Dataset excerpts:
=== Section Start ===
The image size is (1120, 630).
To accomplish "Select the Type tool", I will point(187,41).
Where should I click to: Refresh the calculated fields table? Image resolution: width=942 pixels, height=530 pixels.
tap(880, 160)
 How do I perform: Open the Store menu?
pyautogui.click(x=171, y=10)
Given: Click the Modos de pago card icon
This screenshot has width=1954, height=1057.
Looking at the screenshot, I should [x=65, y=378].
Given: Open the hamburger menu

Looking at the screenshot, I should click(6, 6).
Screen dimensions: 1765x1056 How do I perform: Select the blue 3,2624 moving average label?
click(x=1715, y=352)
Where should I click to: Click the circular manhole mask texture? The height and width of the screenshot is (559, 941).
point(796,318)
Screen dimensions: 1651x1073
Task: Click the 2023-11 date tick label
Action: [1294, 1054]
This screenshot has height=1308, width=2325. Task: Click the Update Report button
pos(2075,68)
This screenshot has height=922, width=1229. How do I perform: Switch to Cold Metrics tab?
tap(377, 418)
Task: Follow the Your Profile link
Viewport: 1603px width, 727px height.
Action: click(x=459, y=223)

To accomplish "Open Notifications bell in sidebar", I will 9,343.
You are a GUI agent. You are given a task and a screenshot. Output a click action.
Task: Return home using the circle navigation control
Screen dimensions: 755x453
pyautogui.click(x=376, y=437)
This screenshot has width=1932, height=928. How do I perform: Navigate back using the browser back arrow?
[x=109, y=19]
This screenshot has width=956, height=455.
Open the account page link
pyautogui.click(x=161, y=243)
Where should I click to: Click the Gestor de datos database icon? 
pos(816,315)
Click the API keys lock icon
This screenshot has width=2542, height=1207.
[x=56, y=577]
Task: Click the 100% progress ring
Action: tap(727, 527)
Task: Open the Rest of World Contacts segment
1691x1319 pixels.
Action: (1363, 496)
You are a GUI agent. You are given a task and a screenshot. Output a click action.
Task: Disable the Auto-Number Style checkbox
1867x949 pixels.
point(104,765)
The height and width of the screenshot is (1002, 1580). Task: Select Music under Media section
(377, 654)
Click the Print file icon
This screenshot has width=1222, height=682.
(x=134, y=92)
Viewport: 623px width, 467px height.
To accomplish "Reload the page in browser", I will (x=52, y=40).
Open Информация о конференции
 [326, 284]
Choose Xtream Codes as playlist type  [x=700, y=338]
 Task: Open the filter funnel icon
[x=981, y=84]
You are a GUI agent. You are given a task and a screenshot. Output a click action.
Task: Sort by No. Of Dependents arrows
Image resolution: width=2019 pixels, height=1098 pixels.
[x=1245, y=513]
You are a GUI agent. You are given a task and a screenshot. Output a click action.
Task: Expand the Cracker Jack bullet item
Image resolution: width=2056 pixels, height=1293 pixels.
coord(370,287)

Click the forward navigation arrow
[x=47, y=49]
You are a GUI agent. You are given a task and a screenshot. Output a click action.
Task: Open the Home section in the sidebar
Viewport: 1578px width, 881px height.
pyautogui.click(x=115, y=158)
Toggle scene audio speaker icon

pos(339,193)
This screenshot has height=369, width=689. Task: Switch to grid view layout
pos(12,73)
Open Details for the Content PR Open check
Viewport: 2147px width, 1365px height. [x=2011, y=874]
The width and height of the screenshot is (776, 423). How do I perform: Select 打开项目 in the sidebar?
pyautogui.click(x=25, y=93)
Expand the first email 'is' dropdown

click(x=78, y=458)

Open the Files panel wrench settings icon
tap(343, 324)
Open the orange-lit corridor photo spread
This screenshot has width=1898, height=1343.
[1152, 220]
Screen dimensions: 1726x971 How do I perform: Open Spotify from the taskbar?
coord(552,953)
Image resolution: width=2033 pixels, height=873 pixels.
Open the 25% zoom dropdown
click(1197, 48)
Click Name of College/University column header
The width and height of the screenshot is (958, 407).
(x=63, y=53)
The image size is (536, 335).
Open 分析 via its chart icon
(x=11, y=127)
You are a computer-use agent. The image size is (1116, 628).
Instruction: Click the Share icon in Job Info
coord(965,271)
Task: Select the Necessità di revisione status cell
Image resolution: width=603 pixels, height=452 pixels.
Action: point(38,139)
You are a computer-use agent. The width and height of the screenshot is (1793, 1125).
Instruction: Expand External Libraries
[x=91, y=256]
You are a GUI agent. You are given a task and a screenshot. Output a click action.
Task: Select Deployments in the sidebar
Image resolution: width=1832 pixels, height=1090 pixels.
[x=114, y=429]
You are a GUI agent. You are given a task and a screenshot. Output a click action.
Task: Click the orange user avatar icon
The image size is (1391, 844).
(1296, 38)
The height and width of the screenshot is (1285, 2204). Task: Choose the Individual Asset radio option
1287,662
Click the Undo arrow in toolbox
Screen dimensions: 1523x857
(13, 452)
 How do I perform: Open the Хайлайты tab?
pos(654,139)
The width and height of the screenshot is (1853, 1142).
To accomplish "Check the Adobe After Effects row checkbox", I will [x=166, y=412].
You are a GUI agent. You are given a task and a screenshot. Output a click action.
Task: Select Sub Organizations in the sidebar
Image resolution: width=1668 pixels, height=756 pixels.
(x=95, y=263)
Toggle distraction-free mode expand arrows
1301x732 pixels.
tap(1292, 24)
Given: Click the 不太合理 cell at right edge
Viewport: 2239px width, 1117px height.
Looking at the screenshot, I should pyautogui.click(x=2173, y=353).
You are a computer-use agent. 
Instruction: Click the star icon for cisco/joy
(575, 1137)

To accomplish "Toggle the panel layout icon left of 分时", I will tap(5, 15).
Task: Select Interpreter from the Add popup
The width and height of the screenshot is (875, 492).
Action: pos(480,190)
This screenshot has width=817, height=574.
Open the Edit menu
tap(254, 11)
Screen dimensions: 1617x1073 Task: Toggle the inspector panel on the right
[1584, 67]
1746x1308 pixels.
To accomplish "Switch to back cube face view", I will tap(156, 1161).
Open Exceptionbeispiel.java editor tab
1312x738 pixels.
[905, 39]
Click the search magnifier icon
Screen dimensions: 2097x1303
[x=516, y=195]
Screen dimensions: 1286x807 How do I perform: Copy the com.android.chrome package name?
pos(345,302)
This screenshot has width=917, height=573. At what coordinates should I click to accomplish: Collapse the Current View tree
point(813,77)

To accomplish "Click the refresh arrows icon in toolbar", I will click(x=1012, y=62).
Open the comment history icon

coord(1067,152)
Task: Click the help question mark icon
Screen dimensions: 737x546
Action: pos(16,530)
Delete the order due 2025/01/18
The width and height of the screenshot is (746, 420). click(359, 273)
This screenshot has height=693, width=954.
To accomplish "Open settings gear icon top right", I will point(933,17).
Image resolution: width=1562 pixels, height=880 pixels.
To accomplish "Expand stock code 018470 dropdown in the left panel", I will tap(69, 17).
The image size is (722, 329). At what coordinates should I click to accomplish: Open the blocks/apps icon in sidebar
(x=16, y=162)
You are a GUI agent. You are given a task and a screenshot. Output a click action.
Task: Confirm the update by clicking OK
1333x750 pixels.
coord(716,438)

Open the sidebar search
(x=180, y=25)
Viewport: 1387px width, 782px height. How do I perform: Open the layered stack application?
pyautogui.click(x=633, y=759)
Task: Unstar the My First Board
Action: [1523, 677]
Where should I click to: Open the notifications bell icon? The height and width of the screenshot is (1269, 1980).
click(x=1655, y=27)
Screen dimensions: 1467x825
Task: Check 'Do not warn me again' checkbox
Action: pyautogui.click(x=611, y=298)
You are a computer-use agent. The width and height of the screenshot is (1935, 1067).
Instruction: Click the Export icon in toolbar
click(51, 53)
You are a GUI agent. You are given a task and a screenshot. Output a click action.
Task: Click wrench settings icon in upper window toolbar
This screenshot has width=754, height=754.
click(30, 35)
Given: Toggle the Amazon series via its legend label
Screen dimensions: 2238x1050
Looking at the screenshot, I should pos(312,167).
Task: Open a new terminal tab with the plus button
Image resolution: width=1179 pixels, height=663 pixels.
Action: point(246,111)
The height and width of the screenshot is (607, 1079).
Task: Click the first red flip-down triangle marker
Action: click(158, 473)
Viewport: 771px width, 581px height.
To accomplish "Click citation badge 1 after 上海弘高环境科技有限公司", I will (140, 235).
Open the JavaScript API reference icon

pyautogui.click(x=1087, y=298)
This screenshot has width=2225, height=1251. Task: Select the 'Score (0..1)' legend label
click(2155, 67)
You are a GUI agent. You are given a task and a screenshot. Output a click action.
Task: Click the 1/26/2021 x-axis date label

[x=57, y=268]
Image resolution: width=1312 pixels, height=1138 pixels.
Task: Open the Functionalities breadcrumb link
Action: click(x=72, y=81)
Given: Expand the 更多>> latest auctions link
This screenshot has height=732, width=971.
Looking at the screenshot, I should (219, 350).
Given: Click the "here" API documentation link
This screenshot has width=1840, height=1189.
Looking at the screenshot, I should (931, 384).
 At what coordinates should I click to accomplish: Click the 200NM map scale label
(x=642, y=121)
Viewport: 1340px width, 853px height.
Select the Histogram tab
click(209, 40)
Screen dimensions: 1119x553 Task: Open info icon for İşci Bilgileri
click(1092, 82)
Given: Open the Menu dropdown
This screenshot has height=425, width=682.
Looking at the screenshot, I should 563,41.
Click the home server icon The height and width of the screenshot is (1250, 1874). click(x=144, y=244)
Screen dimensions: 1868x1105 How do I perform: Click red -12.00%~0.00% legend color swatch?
=== Section End ===
#### Work item:
Search the entries for the word "left", then list each line that holds it.

#### Result below:
To accomplish "Toggle the panel layout icon left of 分时", I will tap(5, 15).
To accomplish "Expand stock code 018470 dropdown in the left panel", I will tap(69, 17).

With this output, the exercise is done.